Дима хмыкнул и почесал подбородок.
– Знаешь, в нашей профессии учишься видеть людей насквозь.
– Но всё равно не помогает.
– Да.
Вот и Фемиде не помогло. Она вроде и была вопреки канону без повязки на глазах, но в ее случае это означало не принципиальность оценки всех обстоятельств судьбы простого смертного – на что, видимо, намекал скульптор, – но готовность пренебречь формальностями ради желаемого результата. И взгляд был у нее под стать работе: сухой, жесткий, властный.
– Мы идем? – Дима жестом пригласил ее пройтись в сторону Нового Арбата.

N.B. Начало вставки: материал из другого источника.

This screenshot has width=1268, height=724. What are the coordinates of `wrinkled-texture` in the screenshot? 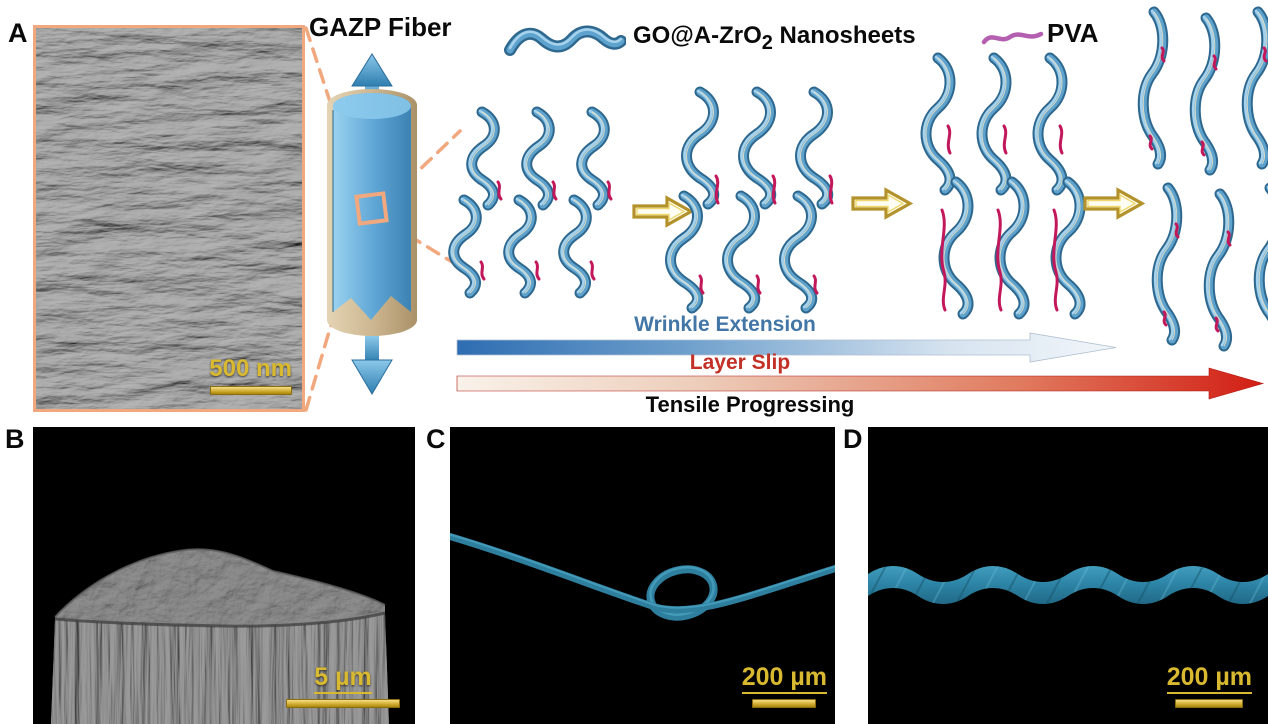 It's located at (169, 218).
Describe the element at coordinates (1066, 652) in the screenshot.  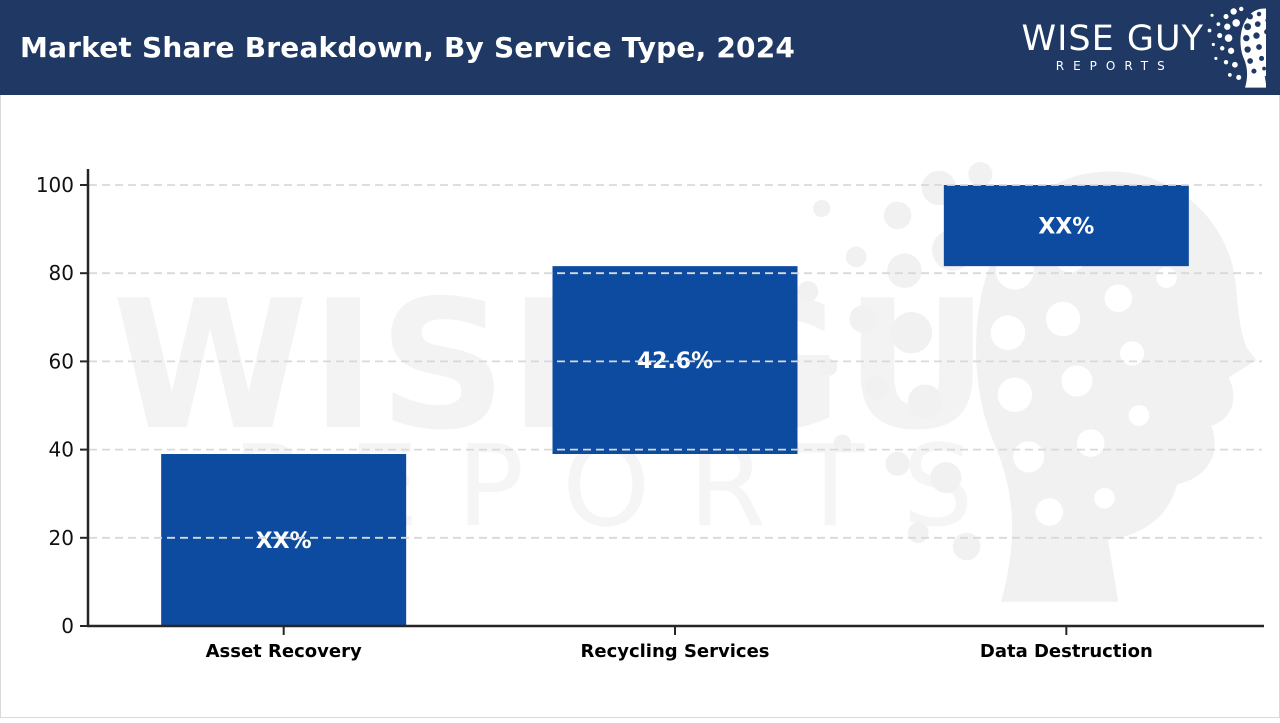
I see `x-tick-label: Data Destruction` at that location.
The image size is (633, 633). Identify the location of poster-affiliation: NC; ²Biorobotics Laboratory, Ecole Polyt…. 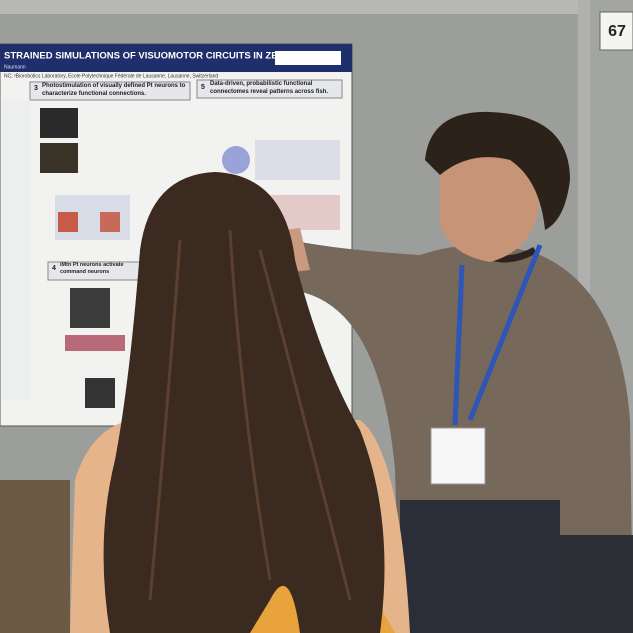
(111, 76).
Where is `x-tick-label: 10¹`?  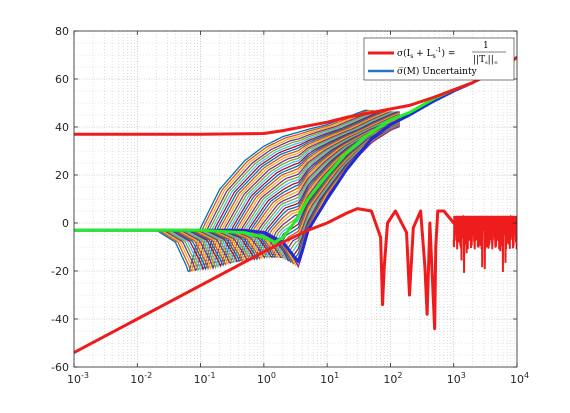
x-tick-label: 10¹ is located at coordinates (330, 378).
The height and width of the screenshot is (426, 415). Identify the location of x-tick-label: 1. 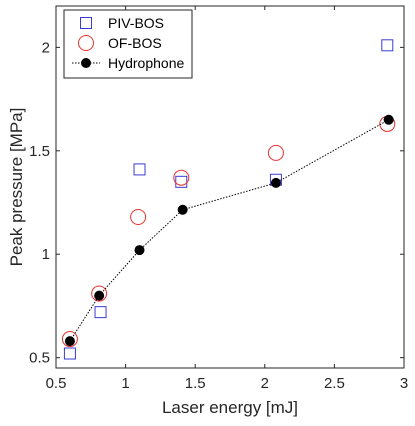
(125, 384).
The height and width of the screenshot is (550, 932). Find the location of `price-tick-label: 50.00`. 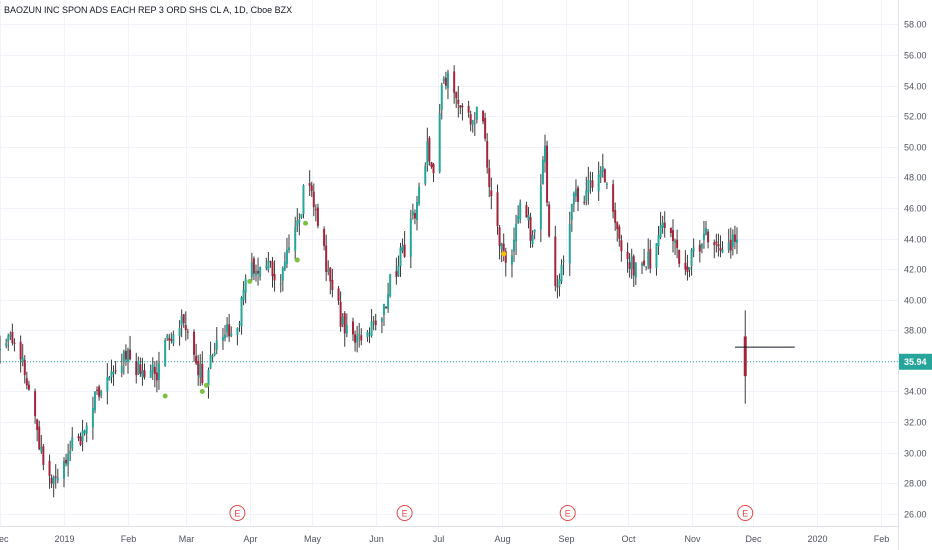

price-tick-label: 50.00 is located at coordinates (916, 148).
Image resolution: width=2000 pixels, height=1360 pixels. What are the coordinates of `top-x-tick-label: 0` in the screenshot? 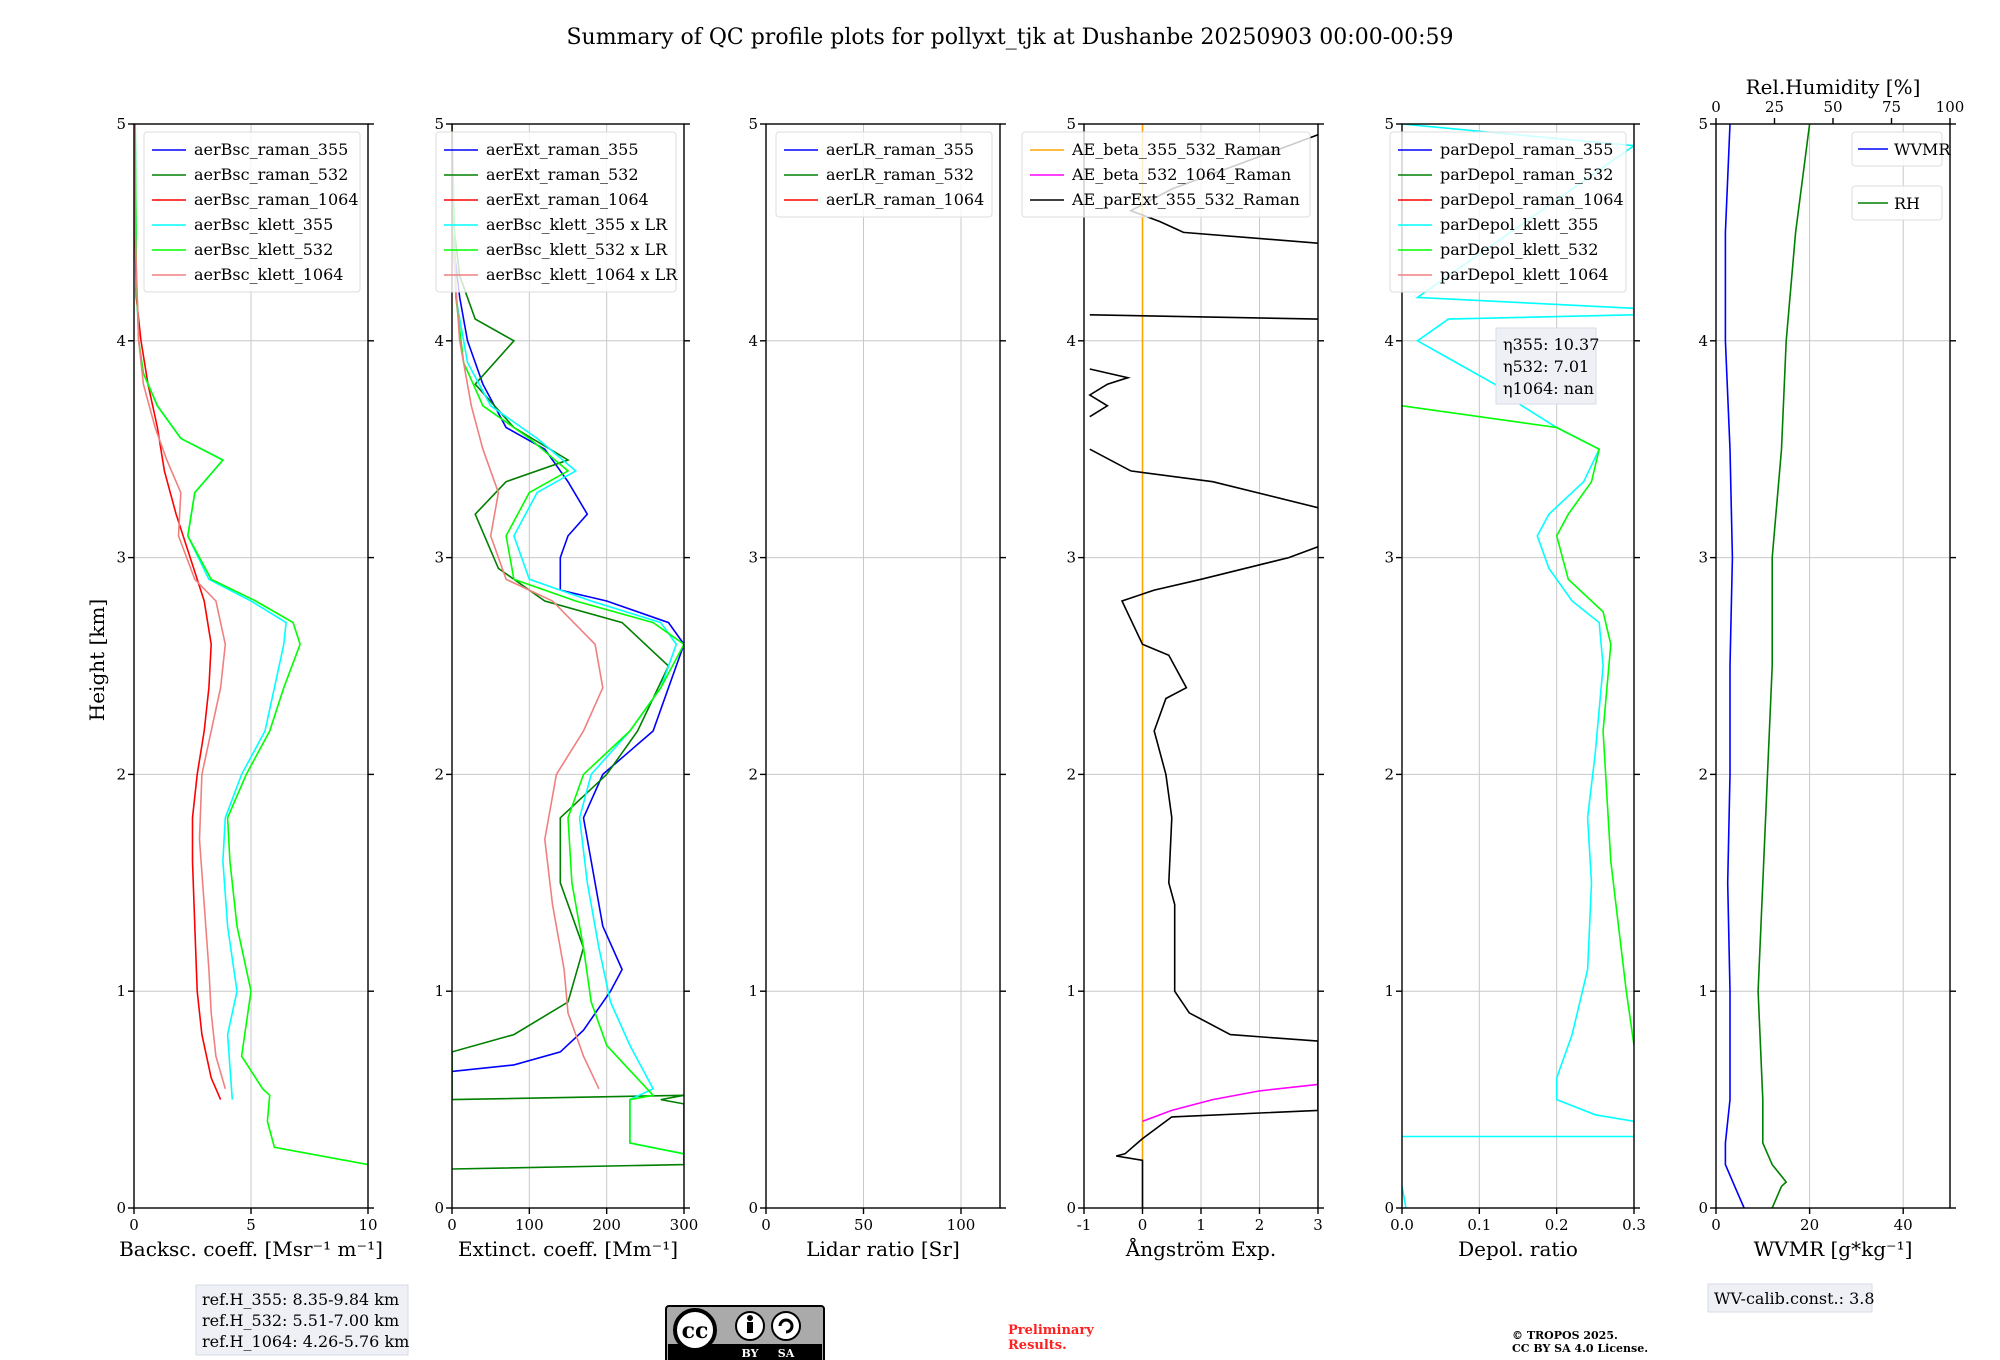 It's located at (1716, 107).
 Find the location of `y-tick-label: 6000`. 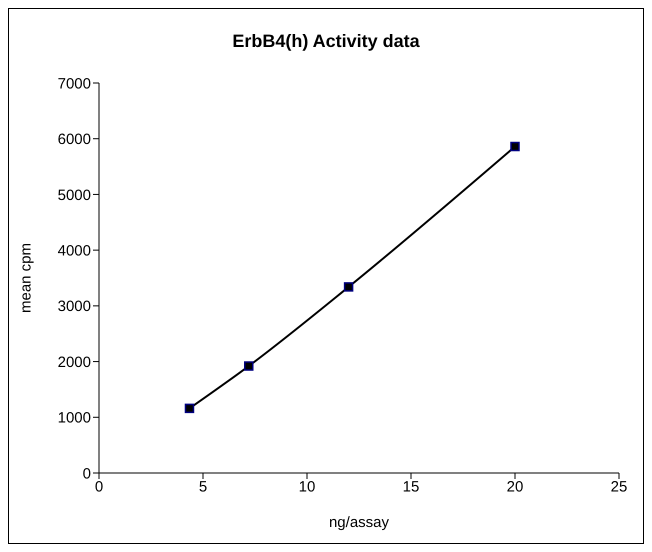

y-tick-label: 6000 is located at coordinates (74, 140).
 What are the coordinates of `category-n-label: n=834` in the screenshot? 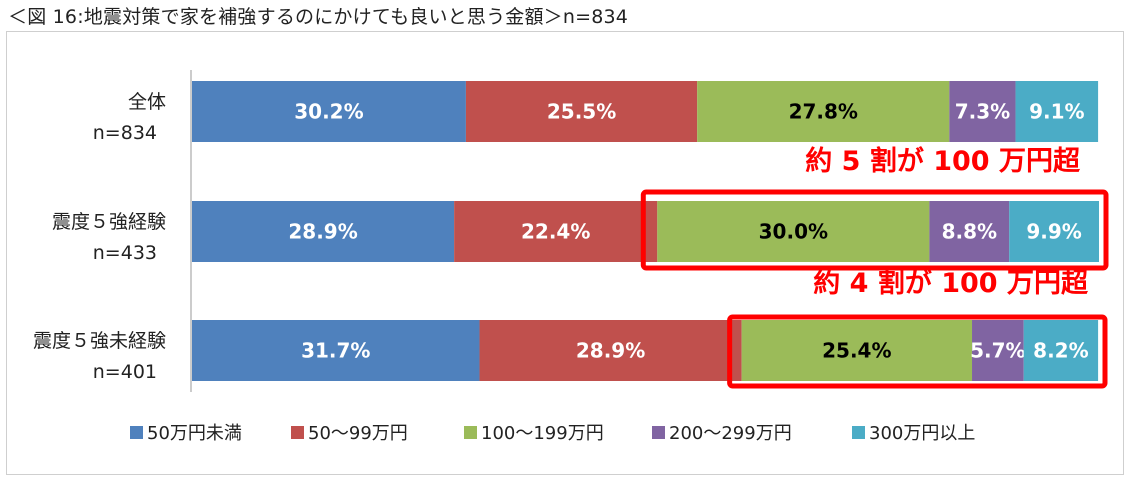 It's located at (125, 133).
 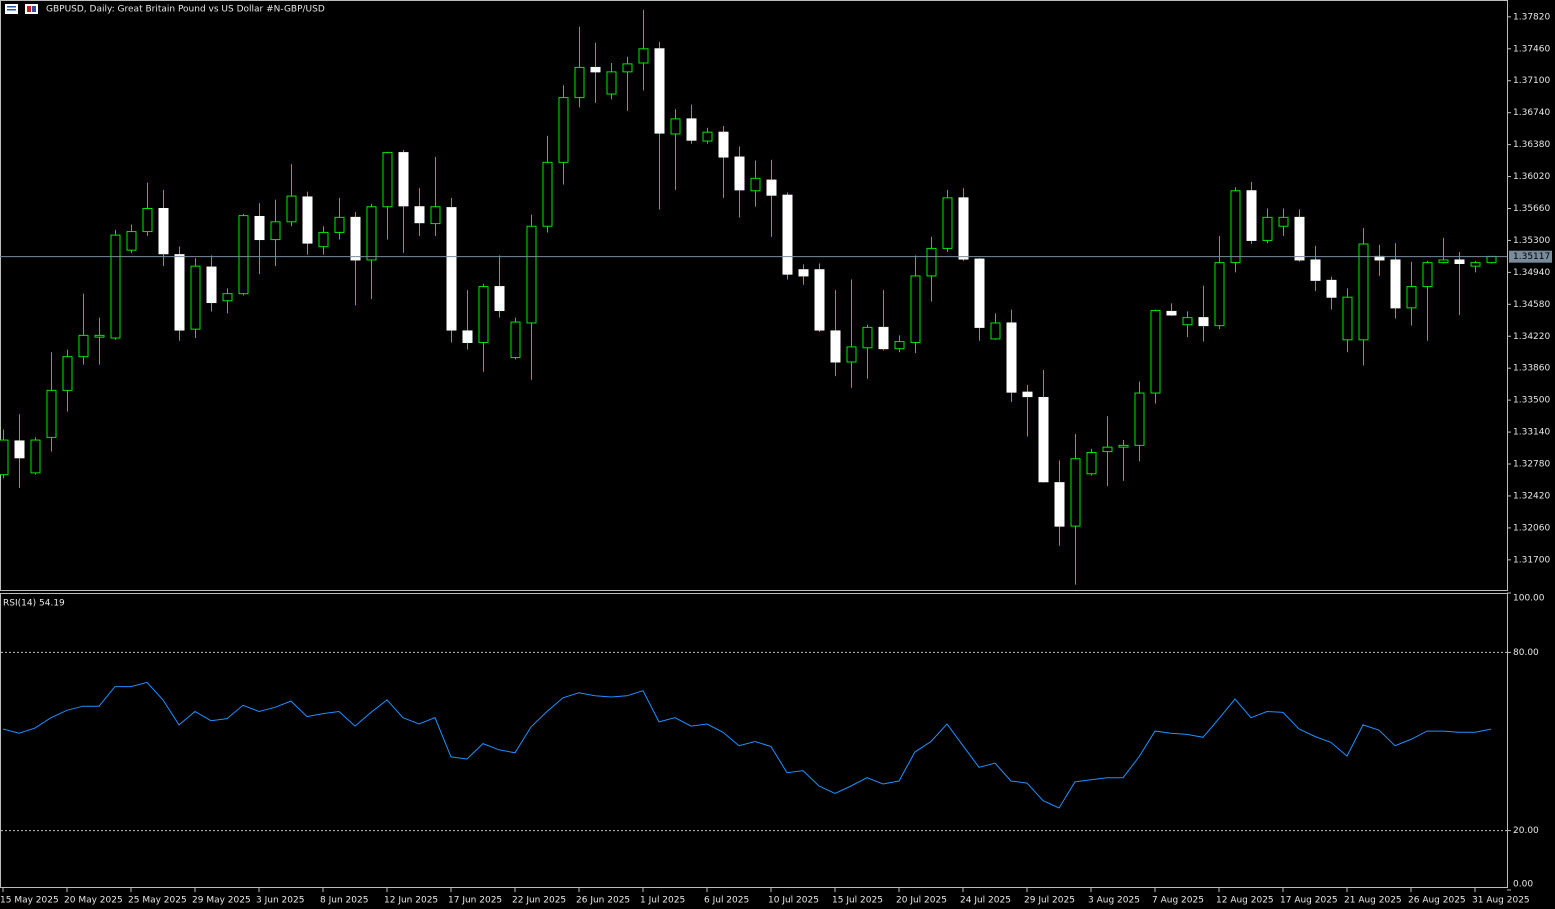 I want to click on x-tick-label: 17 Aug 2025, so click(x=1309, y=901).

Сегодня Марина выглядела как супергерой на пенсии: без костюма, надела светлые джинсы в обтяжку и приталенную розовую блузу. Цвета скорее романтические – но Марина надеялась, что Дима не воспримет это как намек. Сам он был в деловом вельветовом пиджаке и серых брюках с орлом на пряжке ремня. Дима, на взгляд Марины, почти не изменился: суровый донкихотствующий романтик с вечно небритым подбородком и содержавшейся в образцовом порядке совестью, которая, впрочем, не мешала его самоиронии.
– А ты всегда носишь розовый? Очень тебе идет. Подчеркивает… запястья.
– Запястья?
– Ну да. Они у тебя… – Дима завис. – Не знаю, такие аккуратные и белые, им будто не хватает какого-то мягкого оттенка, и розовый хорошо дополняет.
Марина не сдержалась и захохотала в голос. Дима неловко улыбнулся.
– Что? Ну правда же! Лучше же правда, чем неправда?
– Ага, а свобода лучше, чем несвобода. – Она украдкой посмотрела на экран: не писали ли ей Егор или сын. – Плавали, знаем.